#### Task to carry out
What is needed here is an exact repetition of the records below, beginning at the line that has "Task: Pick a color with the eyedropper tool" and stopping after the line that has "Task: Select the Schema view tab".

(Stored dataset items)
--------------------------------
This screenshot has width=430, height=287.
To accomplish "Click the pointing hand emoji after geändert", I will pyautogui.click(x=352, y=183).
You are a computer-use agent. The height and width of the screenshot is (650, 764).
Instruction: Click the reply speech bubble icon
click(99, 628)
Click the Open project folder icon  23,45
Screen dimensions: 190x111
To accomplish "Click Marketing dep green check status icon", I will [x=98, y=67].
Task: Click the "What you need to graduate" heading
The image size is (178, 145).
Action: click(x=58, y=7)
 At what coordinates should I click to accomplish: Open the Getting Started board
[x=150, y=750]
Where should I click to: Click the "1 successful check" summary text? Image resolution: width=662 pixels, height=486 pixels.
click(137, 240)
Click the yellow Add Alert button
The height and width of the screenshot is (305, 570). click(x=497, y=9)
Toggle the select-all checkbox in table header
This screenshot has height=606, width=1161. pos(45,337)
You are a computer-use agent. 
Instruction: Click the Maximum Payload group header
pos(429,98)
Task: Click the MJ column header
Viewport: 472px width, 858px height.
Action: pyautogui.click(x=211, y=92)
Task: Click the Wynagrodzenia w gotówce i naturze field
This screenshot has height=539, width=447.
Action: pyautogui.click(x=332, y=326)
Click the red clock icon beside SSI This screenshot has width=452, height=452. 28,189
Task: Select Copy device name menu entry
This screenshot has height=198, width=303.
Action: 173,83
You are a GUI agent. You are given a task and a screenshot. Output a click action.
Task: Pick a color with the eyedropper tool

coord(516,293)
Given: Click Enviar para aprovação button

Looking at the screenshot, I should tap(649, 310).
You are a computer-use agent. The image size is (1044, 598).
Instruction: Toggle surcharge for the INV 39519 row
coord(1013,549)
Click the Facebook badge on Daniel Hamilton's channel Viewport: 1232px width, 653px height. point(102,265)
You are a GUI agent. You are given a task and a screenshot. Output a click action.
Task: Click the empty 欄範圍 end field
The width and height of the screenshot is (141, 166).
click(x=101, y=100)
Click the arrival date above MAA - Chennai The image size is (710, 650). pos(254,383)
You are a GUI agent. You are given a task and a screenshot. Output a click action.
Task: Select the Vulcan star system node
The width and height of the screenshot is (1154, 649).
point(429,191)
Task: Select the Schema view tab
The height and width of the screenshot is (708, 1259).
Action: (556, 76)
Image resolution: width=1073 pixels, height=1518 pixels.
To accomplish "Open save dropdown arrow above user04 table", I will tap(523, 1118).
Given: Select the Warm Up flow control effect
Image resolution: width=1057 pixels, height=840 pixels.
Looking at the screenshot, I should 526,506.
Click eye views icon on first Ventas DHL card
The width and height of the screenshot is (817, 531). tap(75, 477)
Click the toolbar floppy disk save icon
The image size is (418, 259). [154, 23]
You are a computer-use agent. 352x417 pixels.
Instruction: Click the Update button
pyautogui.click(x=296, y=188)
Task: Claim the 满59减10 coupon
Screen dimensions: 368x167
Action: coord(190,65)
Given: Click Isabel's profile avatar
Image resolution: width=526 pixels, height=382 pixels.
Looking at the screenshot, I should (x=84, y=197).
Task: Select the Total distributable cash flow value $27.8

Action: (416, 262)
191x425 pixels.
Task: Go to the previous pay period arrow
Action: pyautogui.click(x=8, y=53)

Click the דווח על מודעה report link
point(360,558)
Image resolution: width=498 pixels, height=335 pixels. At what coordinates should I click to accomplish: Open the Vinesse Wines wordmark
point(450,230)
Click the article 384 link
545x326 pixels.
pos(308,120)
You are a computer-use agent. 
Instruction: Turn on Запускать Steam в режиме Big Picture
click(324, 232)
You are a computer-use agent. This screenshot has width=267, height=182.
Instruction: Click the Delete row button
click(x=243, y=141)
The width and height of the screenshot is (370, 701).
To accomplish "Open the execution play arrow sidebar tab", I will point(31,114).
--------------------------------
#### Task answer
Task: Pick a color with the eyedropper tool

coord(516,293)
Given: Click Enviar para aprovação button

Looking at the screenshot, I should tap(649, 310).
You are a computer-use agent. The image size is (1044, 598).
Instruction: Toggle surcharge for the INV 39519 row
coord(1013,549)
Click the Facebook badge on Daniel Hamilton's channel Viewport: 1232px width, 653px height. point(102,265)
You are a GUI agent. You are given a task and a screenshot. Output a click action.
Task: Click the empty 欄範圍 end field
The width and height of the screenshot is (141, 166).
click(x=101, y=100)
Click the arrival date above MAA - Chennai The image size is (710, 650). pos(254,383)
You are a GUI agent. You are given a task and a screenshot. Output a click action.
Task: Select the Vulcan star system node
The width and height of the screenshot is (1154, 649).
point(429,191)
Task: Select the Schema view tab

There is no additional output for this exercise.